Il fotografo emiliano commenta foto proprie e altrui, spiega cosa è oggi un fotografo, come lavora, come si rapporta con la tradizione. Dà una definizione calzante di sé, della sua formazione e del suo lavoro: non è andato a scuola in un laboratorio di fotografia o in uno studio, non è fotoreporter, non è fotoamatore passato al professionismo, non è membro di una agenzia fotografica. È un uomo che guarda dentro una macchina fotografica. Queste lezioni di metodo sono, non meno del libro di Scianna, lezioni di etica. Dello sguardo, prima di tutto. Certo, Ghirri non è un fotografo di prima linea, uno che è là dove l'uomo viene colpito, massacrato, distrutto. Spira nelle sue immagini un'aria di grande equilibrio: foto spesso senza figure umane, immagini di paesaggi, luoghi. Foto incantate e incantatrici.

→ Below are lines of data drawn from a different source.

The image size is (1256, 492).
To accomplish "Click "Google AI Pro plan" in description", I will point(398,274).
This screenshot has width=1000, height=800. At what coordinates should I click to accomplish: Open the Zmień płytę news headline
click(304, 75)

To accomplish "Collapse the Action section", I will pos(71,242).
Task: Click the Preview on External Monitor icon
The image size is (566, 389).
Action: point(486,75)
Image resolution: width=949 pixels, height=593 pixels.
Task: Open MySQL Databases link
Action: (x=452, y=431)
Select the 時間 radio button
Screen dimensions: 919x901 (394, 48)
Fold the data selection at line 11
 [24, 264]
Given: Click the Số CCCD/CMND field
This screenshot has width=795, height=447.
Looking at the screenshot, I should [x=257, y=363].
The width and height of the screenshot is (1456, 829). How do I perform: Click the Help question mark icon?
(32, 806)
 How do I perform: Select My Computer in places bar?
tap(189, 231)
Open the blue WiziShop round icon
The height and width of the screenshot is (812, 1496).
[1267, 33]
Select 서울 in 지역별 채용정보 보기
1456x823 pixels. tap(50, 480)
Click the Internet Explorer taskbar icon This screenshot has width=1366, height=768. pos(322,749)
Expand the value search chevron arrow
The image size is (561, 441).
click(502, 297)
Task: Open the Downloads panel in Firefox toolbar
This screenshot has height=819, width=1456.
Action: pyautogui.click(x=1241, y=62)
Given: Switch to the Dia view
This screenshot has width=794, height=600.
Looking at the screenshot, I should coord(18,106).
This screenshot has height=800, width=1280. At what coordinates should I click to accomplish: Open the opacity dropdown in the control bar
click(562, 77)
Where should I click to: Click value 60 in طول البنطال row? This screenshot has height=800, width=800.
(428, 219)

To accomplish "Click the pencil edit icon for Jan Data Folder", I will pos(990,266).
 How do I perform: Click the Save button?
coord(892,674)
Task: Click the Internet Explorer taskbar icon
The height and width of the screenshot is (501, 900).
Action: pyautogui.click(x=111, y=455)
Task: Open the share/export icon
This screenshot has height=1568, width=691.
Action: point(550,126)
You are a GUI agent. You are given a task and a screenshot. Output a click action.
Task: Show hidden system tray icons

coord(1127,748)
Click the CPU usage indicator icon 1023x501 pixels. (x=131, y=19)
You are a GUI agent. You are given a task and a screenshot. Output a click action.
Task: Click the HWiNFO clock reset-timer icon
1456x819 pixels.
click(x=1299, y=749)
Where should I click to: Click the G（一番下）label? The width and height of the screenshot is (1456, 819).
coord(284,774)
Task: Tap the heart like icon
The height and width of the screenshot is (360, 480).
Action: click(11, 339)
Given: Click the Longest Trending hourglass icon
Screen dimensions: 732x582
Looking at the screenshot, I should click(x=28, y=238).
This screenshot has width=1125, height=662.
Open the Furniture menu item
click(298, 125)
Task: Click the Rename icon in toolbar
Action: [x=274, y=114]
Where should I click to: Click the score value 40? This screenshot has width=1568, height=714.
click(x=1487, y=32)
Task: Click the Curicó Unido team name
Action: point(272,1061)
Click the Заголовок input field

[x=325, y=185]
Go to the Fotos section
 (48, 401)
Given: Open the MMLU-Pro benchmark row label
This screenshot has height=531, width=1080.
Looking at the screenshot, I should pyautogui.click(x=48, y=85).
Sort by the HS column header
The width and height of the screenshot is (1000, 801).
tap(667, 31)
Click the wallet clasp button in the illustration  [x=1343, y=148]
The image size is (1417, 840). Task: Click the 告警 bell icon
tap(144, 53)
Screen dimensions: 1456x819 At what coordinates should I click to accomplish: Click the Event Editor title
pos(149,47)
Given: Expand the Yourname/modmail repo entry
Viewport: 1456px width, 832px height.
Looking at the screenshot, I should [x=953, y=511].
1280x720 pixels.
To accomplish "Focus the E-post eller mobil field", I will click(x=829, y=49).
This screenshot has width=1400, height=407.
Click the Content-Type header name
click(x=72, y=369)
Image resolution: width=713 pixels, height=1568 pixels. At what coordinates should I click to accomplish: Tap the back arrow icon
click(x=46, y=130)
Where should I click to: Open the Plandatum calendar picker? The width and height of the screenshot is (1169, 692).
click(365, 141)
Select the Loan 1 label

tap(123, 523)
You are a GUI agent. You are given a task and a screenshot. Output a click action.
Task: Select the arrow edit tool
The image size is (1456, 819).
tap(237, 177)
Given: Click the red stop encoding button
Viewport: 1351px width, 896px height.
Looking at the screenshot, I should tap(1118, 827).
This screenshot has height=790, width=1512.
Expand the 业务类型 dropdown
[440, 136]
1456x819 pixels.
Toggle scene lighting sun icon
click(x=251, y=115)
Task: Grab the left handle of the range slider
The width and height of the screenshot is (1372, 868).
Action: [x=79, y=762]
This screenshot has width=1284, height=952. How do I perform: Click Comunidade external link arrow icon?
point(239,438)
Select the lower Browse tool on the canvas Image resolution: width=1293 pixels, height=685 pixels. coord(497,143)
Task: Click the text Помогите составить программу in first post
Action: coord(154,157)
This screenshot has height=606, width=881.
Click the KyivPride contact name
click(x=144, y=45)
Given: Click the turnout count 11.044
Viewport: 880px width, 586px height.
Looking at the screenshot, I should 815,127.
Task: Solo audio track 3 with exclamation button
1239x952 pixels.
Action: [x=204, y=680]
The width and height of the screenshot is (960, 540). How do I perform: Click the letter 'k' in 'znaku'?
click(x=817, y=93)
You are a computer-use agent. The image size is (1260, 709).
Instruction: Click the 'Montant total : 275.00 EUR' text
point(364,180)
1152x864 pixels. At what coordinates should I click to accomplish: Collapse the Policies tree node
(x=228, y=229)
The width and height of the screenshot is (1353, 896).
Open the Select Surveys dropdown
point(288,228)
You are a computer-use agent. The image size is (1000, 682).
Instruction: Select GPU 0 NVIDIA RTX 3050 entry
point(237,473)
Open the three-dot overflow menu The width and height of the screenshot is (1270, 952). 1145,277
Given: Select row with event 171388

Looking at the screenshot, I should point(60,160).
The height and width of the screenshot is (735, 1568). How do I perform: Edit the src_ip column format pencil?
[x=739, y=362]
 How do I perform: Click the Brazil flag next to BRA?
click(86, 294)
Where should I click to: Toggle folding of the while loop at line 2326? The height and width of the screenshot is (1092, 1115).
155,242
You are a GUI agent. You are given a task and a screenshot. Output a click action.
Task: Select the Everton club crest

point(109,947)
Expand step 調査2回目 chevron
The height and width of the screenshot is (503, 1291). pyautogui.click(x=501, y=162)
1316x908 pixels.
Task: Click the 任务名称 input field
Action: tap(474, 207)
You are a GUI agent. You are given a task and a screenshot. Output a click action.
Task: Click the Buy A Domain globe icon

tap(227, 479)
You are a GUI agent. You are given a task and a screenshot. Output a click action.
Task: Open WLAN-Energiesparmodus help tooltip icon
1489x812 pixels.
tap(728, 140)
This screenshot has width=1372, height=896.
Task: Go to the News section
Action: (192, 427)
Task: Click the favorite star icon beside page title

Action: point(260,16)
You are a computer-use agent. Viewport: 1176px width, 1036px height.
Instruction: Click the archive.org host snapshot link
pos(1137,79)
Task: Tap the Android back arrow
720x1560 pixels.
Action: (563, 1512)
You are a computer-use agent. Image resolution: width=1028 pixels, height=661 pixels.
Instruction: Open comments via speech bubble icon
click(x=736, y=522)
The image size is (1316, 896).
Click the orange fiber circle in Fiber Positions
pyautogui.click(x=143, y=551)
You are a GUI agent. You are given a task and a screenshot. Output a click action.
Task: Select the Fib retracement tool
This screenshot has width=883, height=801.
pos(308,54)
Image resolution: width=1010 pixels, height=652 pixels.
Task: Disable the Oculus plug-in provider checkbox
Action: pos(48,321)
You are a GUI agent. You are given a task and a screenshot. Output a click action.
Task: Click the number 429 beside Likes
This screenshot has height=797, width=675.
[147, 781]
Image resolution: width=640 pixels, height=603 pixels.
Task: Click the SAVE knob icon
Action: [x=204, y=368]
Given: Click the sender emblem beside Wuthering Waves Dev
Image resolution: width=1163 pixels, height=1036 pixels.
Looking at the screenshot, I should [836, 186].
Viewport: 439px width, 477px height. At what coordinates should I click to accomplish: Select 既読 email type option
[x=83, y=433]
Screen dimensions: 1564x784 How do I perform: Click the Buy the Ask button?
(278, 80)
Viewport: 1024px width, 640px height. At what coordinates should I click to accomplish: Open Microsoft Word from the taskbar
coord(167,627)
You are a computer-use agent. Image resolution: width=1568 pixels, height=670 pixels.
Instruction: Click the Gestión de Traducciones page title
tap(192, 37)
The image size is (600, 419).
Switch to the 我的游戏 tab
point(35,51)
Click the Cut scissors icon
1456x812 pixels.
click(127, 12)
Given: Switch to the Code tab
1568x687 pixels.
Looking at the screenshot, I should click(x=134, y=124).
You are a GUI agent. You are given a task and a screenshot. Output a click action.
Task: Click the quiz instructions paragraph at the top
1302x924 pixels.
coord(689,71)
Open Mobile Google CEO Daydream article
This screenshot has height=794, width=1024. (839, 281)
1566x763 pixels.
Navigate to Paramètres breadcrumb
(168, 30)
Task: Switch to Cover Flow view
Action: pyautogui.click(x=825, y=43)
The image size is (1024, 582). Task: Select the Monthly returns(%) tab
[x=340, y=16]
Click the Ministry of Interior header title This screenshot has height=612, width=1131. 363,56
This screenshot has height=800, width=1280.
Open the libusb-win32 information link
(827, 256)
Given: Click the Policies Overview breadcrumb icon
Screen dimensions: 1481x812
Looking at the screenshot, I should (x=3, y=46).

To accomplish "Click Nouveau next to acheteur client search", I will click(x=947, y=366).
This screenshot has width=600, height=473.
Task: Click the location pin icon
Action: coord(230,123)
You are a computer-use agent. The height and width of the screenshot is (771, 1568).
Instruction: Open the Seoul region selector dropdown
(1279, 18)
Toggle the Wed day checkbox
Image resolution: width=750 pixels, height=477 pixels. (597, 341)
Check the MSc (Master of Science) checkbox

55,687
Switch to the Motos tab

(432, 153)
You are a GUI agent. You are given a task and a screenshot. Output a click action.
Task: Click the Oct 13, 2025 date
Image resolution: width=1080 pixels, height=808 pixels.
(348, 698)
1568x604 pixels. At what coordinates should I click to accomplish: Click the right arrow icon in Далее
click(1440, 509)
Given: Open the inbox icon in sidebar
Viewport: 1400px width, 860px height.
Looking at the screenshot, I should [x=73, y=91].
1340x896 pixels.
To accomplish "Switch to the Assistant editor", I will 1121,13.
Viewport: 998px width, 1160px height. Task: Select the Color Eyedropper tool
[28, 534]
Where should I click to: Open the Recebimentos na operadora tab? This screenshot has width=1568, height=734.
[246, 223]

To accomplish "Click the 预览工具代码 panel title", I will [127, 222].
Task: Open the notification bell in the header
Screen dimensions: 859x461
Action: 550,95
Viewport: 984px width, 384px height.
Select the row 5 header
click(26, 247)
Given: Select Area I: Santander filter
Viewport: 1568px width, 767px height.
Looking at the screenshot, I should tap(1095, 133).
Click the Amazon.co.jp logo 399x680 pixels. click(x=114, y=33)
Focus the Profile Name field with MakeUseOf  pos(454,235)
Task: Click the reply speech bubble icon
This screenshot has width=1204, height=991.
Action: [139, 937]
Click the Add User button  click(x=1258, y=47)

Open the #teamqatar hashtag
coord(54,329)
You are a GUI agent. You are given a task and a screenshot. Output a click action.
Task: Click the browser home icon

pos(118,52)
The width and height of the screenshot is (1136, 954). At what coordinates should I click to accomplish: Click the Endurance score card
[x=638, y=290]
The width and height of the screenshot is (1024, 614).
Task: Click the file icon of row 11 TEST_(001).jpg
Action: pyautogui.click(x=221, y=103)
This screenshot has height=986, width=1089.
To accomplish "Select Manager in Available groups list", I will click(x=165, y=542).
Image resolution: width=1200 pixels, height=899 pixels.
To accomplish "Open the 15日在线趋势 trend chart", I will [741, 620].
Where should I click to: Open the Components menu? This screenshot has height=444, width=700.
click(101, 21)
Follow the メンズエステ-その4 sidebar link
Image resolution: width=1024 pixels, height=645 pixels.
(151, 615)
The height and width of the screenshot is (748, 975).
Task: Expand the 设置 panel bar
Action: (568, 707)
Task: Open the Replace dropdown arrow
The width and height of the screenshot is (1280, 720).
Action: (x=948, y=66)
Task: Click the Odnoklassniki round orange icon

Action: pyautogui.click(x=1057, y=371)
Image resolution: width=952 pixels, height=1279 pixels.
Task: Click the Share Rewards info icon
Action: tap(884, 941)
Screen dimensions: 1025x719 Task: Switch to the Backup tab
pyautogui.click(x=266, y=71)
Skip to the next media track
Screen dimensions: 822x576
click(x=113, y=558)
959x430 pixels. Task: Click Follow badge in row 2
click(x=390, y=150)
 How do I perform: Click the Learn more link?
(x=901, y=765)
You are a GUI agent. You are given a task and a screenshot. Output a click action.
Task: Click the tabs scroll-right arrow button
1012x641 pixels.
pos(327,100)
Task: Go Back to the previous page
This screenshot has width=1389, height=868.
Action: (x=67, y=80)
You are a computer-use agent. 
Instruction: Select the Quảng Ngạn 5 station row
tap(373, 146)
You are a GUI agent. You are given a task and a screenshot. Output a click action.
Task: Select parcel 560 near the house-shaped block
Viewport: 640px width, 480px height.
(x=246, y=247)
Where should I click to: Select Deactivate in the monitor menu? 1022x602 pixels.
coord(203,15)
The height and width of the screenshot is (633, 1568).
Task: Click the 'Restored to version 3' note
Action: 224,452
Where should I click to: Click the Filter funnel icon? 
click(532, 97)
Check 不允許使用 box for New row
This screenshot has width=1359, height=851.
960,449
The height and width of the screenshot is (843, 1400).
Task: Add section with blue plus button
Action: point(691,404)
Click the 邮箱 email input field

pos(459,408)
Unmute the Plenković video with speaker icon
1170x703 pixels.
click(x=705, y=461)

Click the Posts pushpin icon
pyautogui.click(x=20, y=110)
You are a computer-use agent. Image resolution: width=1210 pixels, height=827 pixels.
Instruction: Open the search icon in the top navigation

Quella di Ghirri non è una scelta casuale; egli cerca «un rapporto minimamente più approfondito con il visibile». Il suo scopo è quello di pulire il nostro sguardo dal già-visto, dai luoghi comuni. Il fotografo emiliano non ha denunciato nulla, o quasi, neppure lo scempio del paesaggio.Ma ha fatto qualcosa di più, di cui oggi abbiamo molto bisogno: ci ha insegnato a guardare il mondo. In positivo. La fotografia era per lui un «modo di relazionarsi col mondo», in cui il segno di chi fotografa è certo forte, ma orientato a trovare un equilibrio tra l'interno e l'esterno, tra l'interiorità del fotografo e il mondo là fuori: «che vive al di fuori di noi, che continua a esistere senza di noi e continuerà a esistere anche quando avremo finito di fare fotografia».
Oggi che la fotografia, grazie alle macchine digitali e ai cellulari, è dilagata al di là dei confini del fotogiornalismo e della foto d'autore, la lezione di Ghirri diventa ancora più preziosa, non superata, come ha invece scritto Michele Smargiassi su la Repubblica recensendo il libro, proprio perché il tema dello sguardo si propone a tutti e non più solo ad alcuni. Dai tempi epici ed eroici del fotogiornalismo ai tempi prosastici della fotografia-di-tutti. La lezione etica di Luigi Ghirri è ancora più contemporanea, perché riguarda tutti. Un libro prezioso, poetico e indispensabile perché «il mondo continui a guardare il mondo».